3. Optimize Performance

  • Use appropriate token limits to control costs
  • Implement caching for frequently used data
  • Consider using streaming responses for long operations

4. Security Considerations

  • Validate all inputs to your plugins
  • Implement proper authentication and authorization
  • Be cautious with file system access and external API calls
  • Never expose sensitive information in function descriptions

5. Testing and Monitoring

  • Test your agent with various input scenarios
  • Monitor token usage and API costs
  • Implement logging to track agent behavior
  • Use A/B testing to improve agent responses

Summary

Semantic Kernel agents represent a powerful way to build intelligent applications that can understand natural language, plan actions, and execute tasks autonomously.
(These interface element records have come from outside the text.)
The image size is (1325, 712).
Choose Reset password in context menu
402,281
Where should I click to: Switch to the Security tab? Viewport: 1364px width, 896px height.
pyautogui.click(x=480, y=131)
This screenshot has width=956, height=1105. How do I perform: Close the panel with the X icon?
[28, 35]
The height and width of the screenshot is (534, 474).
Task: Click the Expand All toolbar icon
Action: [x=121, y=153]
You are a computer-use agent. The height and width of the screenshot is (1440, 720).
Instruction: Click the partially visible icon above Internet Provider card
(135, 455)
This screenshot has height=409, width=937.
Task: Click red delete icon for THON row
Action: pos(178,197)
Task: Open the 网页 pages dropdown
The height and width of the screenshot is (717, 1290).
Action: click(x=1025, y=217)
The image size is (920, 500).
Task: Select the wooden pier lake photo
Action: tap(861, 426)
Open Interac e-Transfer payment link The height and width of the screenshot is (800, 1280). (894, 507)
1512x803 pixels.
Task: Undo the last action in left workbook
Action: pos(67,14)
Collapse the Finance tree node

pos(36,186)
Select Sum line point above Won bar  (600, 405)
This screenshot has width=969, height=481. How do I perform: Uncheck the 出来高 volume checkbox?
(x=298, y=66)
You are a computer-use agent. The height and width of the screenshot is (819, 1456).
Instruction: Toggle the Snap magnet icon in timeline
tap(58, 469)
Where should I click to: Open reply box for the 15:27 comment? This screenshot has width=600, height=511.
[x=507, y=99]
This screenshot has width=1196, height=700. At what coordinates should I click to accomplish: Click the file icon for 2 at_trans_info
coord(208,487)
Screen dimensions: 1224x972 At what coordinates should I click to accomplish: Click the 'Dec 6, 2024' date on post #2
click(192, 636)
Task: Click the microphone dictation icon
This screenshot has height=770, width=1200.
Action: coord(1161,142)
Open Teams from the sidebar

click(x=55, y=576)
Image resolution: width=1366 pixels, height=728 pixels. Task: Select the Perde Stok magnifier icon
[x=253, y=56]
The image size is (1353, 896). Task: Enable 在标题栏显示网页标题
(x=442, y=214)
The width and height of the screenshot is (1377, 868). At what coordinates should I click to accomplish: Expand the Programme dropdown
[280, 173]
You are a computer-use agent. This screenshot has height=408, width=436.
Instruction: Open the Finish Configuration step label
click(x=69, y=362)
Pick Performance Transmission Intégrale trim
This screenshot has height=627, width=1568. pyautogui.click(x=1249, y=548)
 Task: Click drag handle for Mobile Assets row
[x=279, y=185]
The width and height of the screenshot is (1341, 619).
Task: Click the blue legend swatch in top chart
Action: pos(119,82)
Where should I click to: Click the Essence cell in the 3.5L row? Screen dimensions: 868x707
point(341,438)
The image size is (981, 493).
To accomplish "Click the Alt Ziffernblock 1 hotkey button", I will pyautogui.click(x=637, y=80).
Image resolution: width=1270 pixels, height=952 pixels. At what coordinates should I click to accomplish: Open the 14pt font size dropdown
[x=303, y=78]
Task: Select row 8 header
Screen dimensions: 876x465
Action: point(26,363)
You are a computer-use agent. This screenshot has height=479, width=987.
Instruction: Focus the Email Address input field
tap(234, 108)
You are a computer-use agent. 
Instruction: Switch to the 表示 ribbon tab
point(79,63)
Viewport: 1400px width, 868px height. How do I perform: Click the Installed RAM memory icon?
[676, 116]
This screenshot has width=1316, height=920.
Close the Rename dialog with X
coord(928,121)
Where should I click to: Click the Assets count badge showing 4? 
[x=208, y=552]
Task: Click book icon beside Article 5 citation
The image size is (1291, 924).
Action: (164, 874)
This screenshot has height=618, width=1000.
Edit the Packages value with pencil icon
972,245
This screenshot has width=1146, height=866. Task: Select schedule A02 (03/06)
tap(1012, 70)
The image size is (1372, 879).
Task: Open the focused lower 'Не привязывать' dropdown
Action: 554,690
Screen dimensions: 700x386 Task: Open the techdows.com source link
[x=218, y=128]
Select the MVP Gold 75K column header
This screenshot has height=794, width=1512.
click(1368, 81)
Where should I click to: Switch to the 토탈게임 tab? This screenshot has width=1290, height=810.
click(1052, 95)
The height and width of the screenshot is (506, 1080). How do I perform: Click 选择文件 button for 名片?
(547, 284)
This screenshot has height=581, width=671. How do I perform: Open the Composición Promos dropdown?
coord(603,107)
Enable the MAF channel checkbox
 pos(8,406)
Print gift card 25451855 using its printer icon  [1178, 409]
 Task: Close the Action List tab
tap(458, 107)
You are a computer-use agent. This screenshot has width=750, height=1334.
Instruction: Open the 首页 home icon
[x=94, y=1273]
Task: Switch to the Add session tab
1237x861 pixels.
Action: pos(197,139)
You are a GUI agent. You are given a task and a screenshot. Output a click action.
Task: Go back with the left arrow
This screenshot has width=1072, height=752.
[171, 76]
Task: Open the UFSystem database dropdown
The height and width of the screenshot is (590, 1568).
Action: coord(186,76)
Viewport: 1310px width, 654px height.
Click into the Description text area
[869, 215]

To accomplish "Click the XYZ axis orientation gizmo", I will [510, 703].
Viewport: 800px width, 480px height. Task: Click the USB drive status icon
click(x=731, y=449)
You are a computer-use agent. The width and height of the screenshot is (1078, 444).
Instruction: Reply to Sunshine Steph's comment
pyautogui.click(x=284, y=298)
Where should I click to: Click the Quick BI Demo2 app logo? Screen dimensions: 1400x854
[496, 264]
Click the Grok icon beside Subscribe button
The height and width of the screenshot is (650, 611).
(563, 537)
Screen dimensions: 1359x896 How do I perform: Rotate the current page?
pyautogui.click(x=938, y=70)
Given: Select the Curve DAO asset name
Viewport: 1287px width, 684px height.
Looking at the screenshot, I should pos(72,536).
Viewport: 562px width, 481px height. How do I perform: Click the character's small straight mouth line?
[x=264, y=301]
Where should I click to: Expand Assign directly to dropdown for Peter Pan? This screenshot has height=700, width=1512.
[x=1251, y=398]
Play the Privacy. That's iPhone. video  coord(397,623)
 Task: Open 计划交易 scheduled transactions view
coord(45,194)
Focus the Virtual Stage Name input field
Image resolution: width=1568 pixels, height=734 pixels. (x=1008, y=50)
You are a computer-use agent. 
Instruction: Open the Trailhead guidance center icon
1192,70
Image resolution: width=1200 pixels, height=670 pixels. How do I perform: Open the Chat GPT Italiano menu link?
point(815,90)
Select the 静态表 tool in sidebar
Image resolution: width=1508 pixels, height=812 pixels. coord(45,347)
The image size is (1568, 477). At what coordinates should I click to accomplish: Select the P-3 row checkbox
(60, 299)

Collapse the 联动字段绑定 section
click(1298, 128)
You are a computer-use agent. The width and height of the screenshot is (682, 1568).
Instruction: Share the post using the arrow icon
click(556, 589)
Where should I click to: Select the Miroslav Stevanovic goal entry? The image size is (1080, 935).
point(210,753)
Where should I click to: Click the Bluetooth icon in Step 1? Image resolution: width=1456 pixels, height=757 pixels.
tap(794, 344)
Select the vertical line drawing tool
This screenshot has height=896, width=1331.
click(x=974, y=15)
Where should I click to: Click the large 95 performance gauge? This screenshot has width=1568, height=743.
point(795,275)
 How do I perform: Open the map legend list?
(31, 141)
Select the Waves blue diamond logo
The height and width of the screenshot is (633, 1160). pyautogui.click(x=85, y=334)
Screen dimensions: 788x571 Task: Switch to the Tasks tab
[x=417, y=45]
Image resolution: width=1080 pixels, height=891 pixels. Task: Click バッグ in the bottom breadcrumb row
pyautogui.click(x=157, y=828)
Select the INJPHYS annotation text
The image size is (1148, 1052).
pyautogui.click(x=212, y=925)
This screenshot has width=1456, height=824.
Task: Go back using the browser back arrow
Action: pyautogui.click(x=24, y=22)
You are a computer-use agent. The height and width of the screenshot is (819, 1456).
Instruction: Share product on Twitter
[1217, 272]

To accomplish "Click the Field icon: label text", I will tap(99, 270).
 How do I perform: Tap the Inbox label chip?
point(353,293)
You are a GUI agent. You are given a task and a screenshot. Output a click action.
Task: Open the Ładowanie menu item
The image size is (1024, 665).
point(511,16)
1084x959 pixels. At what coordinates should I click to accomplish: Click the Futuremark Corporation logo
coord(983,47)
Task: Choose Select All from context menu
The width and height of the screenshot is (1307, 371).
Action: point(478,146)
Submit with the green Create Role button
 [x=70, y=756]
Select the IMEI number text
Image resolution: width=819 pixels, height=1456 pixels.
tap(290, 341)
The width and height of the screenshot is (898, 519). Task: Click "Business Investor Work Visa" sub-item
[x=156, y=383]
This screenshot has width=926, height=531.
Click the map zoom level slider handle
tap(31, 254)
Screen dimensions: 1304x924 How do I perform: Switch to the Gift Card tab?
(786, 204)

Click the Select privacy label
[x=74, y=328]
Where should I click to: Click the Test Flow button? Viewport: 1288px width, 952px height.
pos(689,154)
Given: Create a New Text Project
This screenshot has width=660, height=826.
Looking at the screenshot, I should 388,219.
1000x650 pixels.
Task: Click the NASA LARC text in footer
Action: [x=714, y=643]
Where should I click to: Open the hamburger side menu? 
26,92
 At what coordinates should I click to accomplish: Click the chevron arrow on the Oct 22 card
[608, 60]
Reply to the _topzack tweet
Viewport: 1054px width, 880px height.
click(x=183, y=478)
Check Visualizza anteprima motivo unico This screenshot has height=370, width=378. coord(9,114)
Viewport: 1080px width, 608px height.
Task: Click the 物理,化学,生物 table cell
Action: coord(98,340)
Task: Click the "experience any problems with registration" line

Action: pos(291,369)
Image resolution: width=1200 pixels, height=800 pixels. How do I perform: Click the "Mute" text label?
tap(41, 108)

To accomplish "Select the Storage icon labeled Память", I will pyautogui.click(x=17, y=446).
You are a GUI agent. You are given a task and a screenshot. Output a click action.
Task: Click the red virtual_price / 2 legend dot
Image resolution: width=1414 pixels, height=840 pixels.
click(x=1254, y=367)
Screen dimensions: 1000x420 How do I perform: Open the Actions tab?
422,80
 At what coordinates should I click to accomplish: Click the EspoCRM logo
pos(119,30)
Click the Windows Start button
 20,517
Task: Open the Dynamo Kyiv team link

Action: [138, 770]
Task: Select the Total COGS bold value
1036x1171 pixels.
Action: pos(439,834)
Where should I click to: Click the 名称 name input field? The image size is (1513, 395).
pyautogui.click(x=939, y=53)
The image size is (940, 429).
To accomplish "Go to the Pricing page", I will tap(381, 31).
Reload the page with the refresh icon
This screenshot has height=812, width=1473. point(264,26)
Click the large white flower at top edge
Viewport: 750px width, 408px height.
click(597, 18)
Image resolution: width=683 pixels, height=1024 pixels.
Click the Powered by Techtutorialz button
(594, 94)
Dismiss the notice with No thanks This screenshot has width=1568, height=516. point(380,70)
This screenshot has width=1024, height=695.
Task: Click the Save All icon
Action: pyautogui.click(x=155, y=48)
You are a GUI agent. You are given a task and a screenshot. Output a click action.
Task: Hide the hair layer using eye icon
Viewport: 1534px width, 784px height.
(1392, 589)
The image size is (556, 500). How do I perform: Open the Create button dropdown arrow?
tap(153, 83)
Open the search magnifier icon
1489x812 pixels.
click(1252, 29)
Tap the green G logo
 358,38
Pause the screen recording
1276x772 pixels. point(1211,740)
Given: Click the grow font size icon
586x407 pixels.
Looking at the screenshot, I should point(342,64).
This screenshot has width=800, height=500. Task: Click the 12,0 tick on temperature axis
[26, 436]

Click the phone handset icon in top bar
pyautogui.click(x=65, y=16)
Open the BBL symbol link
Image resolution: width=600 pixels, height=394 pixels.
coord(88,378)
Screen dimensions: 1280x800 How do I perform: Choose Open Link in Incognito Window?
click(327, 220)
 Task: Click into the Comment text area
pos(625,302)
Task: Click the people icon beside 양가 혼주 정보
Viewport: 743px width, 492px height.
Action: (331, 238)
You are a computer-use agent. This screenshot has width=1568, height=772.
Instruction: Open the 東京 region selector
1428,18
The example we’ve built demonstrates the core concepts:

  • Kernel Configuration: Setting up the AI service and plugins
  • Plugin Development: Creating custom functions the agent can use
  • Conversation Management: Maintaining context across interactions
  • Error Handling: Gracefully managing failures and edge cases

With these foundations, you can extend the agent to support more complex scenarios, integrate with additional APIs, and create sophisticated AI-powered applications that truly understand and assist your users.

The future of software development increasingly involves AI collaboration, and Semantic Kernel provides an excellent framework for building these intelligent partnerships. Start simple, iterate quickly, and gradually add more capabilities as your understanding and requirements grow.